— START —
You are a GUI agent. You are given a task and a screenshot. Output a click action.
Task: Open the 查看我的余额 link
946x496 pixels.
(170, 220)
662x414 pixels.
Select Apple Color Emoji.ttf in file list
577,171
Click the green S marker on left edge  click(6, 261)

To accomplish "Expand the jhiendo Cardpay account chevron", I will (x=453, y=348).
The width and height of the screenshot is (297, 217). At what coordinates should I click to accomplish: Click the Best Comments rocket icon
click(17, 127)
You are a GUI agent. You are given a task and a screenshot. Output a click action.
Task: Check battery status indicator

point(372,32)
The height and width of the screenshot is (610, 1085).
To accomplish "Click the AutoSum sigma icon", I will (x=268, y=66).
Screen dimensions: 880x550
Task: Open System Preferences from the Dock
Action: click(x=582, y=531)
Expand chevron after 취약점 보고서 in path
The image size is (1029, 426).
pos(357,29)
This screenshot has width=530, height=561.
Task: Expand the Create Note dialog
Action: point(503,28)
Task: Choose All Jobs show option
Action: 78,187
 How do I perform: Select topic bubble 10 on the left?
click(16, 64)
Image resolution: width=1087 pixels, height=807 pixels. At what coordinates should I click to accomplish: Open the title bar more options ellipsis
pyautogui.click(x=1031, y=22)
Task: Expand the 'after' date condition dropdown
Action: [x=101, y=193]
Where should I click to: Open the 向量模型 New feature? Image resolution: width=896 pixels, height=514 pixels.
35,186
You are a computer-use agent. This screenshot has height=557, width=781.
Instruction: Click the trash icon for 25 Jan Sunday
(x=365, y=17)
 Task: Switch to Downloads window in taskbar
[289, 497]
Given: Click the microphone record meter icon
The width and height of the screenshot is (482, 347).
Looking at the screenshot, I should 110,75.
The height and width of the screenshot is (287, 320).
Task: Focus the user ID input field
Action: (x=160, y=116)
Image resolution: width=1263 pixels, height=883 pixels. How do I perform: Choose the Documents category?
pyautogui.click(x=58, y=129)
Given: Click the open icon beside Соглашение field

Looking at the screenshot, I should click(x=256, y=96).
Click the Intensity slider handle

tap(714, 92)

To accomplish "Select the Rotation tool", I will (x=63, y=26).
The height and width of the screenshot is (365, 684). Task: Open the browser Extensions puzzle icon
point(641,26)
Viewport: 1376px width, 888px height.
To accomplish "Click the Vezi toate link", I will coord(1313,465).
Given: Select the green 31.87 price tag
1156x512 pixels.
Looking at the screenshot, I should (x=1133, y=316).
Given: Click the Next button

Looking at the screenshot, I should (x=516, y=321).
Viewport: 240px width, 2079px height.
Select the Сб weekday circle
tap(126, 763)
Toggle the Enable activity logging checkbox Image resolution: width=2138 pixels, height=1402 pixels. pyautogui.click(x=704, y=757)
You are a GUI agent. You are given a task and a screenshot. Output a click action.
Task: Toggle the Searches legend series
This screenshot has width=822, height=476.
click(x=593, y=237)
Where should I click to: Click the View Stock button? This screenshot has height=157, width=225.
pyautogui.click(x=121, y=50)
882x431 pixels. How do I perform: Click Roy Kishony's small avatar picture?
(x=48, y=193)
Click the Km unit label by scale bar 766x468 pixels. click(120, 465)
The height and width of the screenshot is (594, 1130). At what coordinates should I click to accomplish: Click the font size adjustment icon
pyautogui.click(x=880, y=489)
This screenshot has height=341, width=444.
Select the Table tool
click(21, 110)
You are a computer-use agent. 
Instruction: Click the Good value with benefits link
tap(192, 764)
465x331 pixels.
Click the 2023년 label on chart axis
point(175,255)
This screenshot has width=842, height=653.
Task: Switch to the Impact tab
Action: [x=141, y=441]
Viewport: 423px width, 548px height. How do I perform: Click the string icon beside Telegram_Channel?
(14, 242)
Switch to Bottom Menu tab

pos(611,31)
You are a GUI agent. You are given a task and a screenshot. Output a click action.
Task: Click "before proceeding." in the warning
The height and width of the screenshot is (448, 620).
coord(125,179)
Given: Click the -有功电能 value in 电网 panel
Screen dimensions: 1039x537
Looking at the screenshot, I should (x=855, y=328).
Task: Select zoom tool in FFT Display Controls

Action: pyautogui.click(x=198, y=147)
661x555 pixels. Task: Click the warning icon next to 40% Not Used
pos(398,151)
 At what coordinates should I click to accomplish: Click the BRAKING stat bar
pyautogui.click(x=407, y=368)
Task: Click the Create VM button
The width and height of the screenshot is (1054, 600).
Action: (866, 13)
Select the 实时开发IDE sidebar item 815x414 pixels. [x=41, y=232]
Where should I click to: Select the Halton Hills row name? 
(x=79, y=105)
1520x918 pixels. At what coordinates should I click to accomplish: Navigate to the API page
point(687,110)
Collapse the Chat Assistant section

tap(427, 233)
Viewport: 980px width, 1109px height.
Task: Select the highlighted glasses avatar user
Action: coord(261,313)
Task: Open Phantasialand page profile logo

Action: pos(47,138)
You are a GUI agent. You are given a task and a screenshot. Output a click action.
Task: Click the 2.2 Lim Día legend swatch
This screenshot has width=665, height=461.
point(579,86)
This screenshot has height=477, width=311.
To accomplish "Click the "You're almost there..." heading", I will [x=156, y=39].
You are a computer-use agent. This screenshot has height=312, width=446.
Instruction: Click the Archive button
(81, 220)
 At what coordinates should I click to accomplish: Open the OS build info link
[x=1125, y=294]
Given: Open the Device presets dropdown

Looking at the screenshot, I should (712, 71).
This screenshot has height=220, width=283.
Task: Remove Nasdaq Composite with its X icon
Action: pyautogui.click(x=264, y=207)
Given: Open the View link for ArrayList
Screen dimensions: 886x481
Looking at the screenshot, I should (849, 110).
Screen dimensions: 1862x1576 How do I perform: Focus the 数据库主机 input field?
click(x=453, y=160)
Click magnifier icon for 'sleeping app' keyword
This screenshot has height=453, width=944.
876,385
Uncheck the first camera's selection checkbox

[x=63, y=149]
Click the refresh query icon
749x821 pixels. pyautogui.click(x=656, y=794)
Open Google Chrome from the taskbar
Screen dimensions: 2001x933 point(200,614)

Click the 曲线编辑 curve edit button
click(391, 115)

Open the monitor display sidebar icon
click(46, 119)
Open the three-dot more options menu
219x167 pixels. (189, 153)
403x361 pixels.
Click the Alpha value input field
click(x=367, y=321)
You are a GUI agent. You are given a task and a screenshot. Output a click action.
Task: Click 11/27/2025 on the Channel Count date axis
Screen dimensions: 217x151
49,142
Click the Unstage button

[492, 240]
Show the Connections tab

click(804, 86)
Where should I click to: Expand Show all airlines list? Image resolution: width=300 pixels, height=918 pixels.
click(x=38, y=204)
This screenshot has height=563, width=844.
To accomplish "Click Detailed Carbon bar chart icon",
— END —
● **SHORT TASK**:
Reproduce the material above, switching "GUI agent" to "screen agent" everywhere it occurs and leaving every other line unchanged.

● **SOLUTION FOR THIS EXERCISE**:
You are a screen agent. You are given a task and a screenshot. Output a click action.
Task: Open the 查看我的余额 link
946x496 pixels.
(170, 220)
662x414 pixels.
Select Apple Color Emoji.ttf in file list
577,171
Click the green S marker on left edge  click(6, 261)

To accomplish "Expand the jhiendo Cardpay account chevron", I will (x=453, y=348).
The width and height of the screenshot is (297, 217). At what coordinates should I click to accomplish: Click the Best Comments rocket icon
click(17, 127)
You are a screen agent. You are given a task and a screenshot. Output a click action.
Task: Check battery status indicator

point(372,32)
The height and width of the screenshot is (610, 1085).
To accomplish "Click the AutoSum sigma icon", I will (x=268, y=66).
Screen dimensions: 880x550
Task: Open System Preferences from the Dock
Action: click(x=582, y=531)
Expand chevron after 취약점 보고서 in path
The image size is (1029, 426).
pos(357,29)
This screenshot has width=530, height=561.
Task: Expand the Create Note dialog
Action: point(503,28)
Task: Choose All Jobs show option
Action: 78,187
 How do I perform: Select topic bubble 10 on the left?
click(16, 64)
Image resolution: width=1087 pixels, height=807 pixels. At what coordinates should I click to accomplish: Open the title bar more options ellipsis
pyautogui.click(x=1031, y=22)
Task: Expand the 'after' date condition dropdown
Action: [x=101, y=193]
Where should I click to: Open the 向量模型 New feature? Image resolution: width=896 pixels, height=514 pixels.
35,186
You are a computer-use agent. This screenshot has height=557, width=781.
Instruction: Click the trash icon for 25 Jan Sunday
(x=365, y=17)
 Task: Switch to Downloads window in taskbar
[289, 497]
Given: Click the microphone record meter icon
The width and height of the screenshot is (482, 347).
Looking at the screenshot, I should 110,75.
The height and width of the screenshot is (287, 320).
Task: Focus the user ID input field
Action: (x=160, y=116)
Image resolution: width=1263 pixels, height=883 pixels. How do I perform: Choose the Documents category?
pyautogui.click(x=58, y=129)
Given: Click the open icon beside Соглашение field

Looking at the screenshot, I should click(x=256, y=96).
Click the Intensity slider handle

tap(714, 92)

To accomplish "Select the Rotation tool", I will (x=63, y=26).
The height and width of the screenshot is (365, 684). Task: Open the browser Extensions puzzle icon
point(641,26)
Viewport: 1376px width, 888px height.
To accomplish "Click the Vezi toate link", I will coord(1313,465).
Given: Select the green 31.87 price tag
1156x512 pixels.
Looking at the screenshot, I should (x=1133, y=316).
Given: Click the Next button

Looking at the screenshot, I should (x=516, y=321).
Viewport: 240px width, 2079px height.
Select the Сб weekday circle
tap(126, 763)
Toggle the Enable activity logging checkbox Image resolution: width=2138 pixels, height=1402 pixels. pyautogui.click(x=704, y=757)
You are a screen agent. You are given a task and a screenshot. Output a click action.
Task: Toggle the Searches legend series
This screenshot has width=822, height=476.
click(x=593, y=237)
Where should I click to: Click the View Stock button? This screenshot has height=157, width=225.
pyautogui.click(x=121, y=50)
882x431 pixels. How do I perform: Click Roy Kishony's small avatar picture?
(x=48, y=193)
Click the Km unit label by scale bar 766x468 pixels. click(120, 465)
The height and width of the screenshot is (594, 1130). At what coordinates should I click to accomplish: Click the font size adjustment icon
pyautogui.click(x=880, y=489)
This screenshot has height=341, width=444.
Select the Table tool
click(21, 110)
You are a computer-use agent. 
Instruction: Click the Good value with benefits link
tap(192, 764)
465x331 pixels.
Click the 2023년 label on chart axis
point(175,255)
This screenshot has width=842, height=653.
Task: Switch to the Impact tab
Action: [x=141, y=441]
Viewport: 423px width, 548px height. How do I perform: Click the string icon beside Telegram_Channel?
(14, 242)
Switch to Bottom Menu tab

pos(611,31)
You are a screen agent. You are given a task and a screenshot. Output a click action.
Task: Click "before proceeding." in the warning
The height and width of the screenshot is (448, 620).
coord(125,179)
Given: Click the -有功电能 value in 电网 panel
Screen dimensions: 1039x537
Looking at the screenshot, I should (x=855, y=328).
Task: Select zoom tool in FFT Display Controls

Action: pyautogui.click(x=198, y=147)
661x555 pixels. Task: Click the warning icon next to 40% Not Used
pos(398,151)
 At what coordinates should I click to accomplish: Click the BRAKING stat bar
pyautogui.click(x=407, y=368)
Task: Click the Create VM button
The width and height of the screenshot is (1054, 600).
Action: (866, 13)
Select the 实时开发IDE sidebar item 815x414 pixels. [x=41, y=232]
Where should I click to: Select the Halton Hills row name? 
(x=79, y=105)
1520x918 pixels. At what coordinates should I click to accomplish: Navigate to the API page
point(687,110)
Collapse the Chat Assistant section

tap(427, 233)
Viewport: 980px width, 1109px height.
Task: Select the highlighted glasses avatar user
Action: coord(261,313)
Task: Open Phantasialand page profile logo

Action: pos(47,138)
You are a screen agent. You are given a task and a screenshot. Output a click action.
Task: Click the 2.2 Lim Día legend swatch
This screenshot has width=665, height=461.
point(579,86)
This screenshot has height=477, width=311.
To accomplish "Click the "You're almost there..." heading", I will [x=156, y=39].
You are a computer-use agent. This screenshot has height=312, width=446.
Instruction: Click the Archive button
(81, 220)
 At what coordinates should I click to accomplish: Open the OS build info link
[x=1125, y=294]
Given: Open the Device presets dropdown

Looking at the screenshot, I should (712, 71).
This screenshot has height=220, width=283.
Task: Remove Nasdaq Composite with its X icon
Action: pyautogui.click(x=264, y=207)
Given: Open the View link for ArrayList
Screen dimensions: 886x481
Looking at the screenshot, I should (849, 110).
Screen dimensions: 1862x1576 How do I perform: Focus the 数据库主机 input field?
click(x=453, y=160)
Click magnifier icon for 'sleeping app' keyword
This screenshot has height=453, width=944.
876,385
Uncheck the first camera's selection checkbox

[x=63, y=149]
Click the refresh query icon
749x821 pixels. pyautogui.click(x=656, y=794)
Open Google Chrome from the taskbar
Screen dimensions: 2001x933 point(200,614)

Click the 曲线编辑 curve edit button
click(391, 115)

Open the monitor display sidebar icon
click(46, 119)
Open the three-dot more options menu
219x167 pixels. (189, 153)
403x361 pixels.
Click the Alpha value input field
click(x=367, y=321)
You are a screen agent. You are given a task and a screenshot. Output a click action.
Task: Click 11/27/2025 on the Channel Count date axis
Screen dimensions: 217x151
49,142
Click the Unstage button

[492, 240]
Show the Connections tab

click(804, 86)
Where should I click to: Expand Show all airlines list? Image resolution: width=300 pixels, height=918 pixels.
click(x=38, y=204)
This screenshot has height=563, width=844.
To accomplish "Click Detailed Carbon bar chart icon",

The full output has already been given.